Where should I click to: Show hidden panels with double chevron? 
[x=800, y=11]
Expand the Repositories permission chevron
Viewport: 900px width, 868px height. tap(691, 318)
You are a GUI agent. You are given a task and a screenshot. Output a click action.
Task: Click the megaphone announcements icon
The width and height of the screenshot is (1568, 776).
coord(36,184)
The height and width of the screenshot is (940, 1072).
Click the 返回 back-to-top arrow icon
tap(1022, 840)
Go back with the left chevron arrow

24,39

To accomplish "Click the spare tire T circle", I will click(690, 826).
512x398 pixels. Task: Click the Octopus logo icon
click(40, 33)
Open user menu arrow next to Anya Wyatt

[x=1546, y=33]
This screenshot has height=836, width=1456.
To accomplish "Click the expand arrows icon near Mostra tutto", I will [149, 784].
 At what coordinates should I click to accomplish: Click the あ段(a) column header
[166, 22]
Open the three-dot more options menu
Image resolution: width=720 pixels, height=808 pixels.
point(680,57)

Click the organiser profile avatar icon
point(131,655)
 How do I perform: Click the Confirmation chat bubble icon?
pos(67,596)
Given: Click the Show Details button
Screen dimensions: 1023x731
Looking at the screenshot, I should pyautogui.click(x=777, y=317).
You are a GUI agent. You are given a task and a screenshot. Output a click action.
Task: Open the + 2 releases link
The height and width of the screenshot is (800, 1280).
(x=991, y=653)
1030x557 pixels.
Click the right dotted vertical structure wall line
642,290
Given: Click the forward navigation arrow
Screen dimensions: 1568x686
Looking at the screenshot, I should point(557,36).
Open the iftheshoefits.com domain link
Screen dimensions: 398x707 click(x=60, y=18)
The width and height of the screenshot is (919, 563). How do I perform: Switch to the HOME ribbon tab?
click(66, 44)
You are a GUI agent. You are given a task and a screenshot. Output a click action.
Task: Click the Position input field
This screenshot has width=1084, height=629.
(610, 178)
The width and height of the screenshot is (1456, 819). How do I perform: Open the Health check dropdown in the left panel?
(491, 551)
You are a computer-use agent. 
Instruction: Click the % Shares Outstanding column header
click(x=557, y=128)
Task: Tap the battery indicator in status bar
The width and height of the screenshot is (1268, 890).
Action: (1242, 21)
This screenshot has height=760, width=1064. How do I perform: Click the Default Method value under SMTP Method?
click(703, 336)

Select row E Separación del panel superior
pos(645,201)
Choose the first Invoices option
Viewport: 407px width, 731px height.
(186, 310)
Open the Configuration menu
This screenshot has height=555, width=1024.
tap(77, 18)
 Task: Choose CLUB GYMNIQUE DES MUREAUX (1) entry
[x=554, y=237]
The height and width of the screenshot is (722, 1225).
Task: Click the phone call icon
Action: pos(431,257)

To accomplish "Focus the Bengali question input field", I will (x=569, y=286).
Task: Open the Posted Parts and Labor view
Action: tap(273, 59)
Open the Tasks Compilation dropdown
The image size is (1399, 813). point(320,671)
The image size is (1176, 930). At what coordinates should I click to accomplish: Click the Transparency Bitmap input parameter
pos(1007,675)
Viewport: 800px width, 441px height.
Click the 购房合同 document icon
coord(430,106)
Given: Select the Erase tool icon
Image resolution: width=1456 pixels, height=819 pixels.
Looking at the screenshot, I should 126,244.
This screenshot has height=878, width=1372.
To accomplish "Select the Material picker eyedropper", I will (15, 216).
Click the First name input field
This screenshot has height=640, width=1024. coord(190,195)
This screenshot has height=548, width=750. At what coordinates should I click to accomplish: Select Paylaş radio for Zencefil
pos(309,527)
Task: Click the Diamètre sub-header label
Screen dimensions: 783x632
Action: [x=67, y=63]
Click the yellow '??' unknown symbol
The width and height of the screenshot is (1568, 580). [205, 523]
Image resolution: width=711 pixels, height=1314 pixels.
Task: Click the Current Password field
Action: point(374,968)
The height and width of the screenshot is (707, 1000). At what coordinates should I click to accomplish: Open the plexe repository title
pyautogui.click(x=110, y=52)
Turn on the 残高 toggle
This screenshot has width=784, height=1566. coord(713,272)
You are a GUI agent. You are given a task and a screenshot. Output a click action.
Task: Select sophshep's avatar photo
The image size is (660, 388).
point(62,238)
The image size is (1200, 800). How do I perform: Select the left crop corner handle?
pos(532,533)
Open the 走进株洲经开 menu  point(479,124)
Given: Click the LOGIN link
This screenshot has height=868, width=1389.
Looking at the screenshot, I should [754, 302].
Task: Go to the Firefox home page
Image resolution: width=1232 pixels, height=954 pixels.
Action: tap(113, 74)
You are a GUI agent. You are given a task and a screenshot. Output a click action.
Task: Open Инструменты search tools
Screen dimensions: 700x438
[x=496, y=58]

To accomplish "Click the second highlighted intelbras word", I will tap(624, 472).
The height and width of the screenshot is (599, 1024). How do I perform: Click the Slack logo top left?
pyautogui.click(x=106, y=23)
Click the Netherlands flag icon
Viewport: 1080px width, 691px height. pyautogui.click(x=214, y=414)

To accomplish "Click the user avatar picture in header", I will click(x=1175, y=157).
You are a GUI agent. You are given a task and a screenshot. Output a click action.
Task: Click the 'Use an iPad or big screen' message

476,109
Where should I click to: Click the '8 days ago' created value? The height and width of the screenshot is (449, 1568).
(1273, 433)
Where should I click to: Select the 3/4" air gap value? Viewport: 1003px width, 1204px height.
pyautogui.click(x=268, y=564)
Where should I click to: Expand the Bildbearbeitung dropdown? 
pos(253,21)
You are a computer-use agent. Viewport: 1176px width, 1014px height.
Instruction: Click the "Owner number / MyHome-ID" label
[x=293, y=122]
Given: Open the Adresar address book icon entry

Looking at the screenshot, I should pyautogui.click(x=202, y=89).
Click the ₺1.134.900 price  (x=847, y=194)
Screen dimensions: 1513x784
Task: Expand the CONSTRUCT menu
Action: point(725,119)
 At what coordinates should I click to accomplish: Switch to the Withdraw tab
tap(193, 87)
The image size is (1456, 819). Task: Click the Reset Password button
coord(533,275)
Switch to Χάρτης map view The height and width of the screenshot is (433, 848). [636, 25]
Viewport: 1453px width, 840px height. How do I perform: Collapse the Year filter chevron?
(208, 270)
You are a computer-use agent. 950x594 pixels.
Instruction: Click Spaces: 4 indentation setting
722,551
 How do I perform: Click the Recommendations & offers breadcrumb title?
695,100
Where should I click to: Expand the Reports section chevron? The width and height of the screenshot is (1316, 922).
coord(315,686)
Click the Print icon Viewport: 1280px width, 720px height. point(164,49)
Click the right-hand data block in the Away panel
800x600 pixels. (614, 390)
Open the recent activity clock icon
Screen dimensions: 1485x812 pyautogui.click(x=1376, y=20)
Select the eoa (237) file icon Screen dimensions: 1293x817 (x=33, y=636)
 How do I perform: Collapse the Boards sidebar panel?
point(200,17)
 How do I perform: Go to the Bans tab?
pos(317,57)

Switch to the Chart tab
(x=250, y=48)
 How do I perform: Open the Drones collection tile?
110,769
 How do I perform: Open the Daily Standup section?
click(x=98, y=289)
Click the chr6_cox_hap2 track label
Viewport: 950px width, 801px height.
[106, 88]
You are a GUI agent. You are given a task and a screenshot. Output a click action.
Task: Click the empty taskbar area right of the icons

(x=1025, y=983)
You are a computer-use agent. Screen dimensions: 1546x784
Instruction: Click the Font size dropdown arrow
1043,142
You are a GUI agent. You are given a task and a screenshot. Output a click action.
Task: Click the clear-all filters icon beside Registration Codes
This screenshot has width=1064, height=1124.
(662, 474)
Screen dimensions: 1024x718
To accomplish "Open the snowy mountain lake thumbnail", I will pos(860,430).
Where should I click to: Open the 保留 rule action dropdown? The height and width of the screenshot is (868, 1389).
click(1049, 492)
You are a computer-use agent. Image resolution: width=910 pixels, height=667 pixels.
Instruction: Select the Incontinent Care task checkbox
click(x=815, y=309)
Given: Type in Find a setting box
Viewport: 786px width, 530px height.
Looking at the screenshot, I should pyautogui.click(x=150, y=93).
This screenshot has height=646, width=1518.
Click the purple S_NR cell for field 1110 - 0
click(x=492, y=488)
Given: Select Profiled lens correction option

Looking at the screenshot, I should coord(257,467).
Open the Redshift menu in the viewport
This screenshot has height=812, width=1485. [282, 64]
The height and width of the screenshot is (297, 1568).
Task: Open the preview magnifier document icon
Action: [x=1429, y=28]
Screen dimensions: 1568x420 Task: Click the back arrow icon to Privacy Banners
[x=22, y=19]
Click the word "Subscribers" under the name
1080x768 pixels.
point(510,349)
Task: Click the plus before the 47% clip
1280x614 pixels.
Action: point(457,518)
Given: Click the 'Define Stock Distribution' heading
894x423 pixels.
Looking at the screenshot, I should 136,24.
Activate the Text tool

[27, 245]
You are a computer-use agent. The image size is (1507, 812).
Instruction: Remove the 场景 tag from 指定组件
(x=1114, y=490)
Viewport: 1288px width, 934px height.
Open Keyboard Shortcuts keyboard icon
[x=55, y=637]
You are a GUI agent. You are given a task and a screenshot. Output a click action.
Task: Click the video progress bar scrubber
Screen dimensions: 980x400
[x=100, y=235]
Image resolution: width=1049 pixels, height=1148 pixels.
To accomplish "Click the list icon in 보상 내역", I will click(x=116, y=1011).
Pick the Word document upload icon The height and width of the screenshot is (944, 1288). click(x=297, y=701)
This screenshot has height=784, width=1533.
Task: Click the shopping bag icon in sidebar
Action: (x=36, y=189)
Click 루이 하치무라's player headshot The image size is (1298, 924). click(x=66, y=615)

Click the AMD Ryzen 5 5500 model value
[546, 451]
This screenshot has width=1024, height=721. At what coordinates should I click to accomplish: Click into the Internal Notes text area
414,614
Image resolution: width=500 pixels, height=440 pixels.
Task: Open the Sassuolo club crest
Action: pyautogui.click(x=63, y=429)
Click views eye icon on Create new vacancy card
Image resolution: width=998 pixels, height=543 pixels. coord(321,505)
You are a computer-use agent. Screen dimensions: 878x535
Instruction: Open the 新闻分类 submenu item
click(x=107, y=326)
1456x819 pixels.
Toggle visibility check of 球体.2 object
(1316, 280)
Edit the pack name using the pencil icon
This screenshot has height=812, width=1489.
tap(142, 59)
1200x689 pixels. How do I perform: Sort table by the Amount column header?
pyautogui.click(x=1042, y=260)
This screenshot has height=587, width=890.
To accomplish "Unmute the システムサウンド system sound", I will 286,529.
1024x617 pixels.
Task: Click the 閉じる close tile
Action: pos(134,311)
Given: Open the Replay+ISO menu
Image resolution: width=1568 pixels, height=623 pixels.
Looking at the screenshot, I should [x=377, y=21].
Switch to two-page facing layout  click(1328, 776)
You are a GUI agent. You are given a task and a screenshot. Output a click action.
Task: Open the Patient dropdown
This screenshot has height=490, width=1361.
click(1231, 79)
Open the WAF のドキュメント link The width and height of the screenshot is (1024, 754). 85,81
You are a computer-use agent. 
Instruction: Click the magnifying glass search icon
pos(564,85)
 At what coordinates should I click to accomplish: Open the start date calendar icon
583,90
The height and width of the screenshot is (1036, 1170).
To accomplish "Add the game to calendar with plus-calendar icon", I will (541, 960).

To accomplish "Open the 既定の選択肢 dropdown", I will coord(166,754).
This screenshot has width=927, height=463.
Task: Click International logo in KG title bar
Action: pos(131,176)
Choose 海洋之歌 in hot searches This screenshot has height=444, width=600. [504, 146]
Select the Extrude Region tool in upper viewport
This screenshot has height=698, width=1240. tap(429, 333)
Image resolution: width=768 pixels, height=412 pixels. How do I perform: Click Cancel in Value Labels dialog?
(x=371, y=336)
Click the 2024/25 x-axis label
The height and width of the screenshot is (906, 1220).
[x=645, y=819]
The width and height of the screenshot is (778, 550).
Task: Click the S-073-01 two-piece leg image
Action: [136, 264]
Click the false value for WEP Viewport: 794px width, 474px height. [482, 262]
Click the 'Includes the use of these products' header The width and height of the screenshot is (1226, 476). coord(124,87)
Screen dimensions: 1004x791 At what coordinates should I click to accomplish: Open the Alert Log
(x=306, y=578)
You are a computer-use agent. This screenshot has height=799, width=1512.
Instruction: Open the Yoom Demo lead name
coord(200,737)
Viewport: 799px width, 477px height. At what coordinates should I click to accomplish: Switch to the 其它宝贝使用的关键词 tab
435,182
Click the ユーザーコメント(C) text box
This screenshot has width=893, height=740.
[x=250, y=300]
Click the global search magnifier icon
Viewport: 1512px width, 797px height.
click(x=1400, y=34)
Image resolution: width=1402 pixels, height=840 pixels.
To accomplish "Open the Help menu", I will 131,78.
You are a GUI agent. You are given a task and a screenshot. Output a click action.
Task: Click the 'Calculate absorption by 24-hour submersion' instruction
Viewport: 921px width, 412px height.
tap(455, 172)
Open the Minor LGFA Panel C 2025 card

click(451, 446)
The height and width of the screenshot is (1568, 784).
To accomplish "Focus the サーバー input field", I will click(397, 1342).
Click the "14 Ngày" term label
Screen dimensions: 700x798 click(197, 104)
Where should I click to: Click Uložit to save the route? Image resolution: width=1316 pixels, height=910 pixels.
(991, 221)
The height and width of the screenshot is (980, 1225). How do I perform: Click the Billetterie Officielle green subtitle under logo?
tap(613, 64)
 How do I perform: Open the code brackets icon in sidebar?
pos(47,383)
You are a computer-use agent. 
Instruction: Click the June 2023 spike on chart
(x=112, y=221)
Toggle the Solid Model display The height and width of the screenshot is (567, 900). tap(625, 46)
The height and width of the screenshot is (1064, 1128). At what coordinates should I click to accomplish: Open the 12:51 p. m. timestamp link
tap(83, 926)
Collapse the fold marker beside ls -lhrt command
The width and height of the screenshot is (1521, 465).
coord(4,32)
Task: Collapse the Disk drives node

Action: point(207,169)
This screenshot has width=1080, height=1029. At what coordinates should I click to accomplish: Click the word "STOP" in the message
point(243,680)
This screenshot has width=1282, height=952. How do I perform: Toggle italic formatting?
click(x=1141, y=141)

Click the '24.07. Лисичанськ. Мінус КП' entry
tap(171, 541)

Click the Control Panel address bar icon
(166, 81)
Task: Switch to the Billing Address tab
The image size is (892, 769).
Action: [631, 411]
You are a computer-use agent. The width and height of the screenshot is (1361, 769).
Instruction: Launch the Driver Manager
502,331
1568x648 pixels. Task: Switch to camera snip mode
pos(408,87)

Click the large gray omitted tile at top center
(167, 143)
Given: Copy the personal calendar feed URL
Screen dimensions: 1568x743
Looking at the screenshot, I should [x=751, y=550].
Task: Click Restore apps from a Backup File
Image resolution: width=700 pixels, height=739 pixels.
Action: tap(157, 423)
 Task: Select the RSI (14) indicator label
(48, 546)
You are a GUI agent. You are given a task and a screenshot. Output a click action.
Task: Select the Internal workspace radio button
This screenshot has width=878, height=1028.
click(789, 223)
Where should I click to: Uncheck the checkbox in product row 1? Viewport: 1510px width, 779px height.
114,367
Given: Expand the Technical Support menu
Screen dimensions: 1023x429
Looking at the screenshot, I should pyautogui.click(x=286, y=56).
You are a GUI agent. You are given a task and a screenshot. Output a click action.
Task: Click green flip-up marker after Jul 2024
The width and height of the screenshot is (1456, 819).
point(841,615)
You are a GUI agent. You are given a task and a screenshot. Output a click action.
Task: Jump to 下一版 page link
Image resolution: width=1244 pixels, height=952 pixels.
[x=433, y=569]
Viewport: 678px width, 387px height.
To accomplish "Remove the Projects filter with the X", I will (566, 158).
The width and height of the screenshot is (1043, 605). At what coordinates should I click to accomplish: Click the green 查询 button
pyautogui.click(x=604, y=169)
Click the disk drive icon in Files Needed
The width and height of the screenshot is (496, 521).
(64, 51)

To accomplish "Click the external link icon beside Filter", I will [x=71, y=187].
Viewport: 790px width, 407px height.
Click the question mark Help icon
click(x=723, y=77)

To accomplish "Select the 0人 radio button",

Exercise aim.
Echo back every line of the material above, starting at the line that contains "How do I perform: Open the code" and ending at the line that contains "Toggle the Solid", with both of those lines included.

Result for this task.
 How do I perform: Open the code brackets icon in sidebar?
pos(47,383)
You are a computer-use agent. 
Instruction: Click the June 2023 spike on chart
(x=112, y=221)
Toggle the Solid Model display The height and width of the screenshot is (567, 900). tap(625, 46)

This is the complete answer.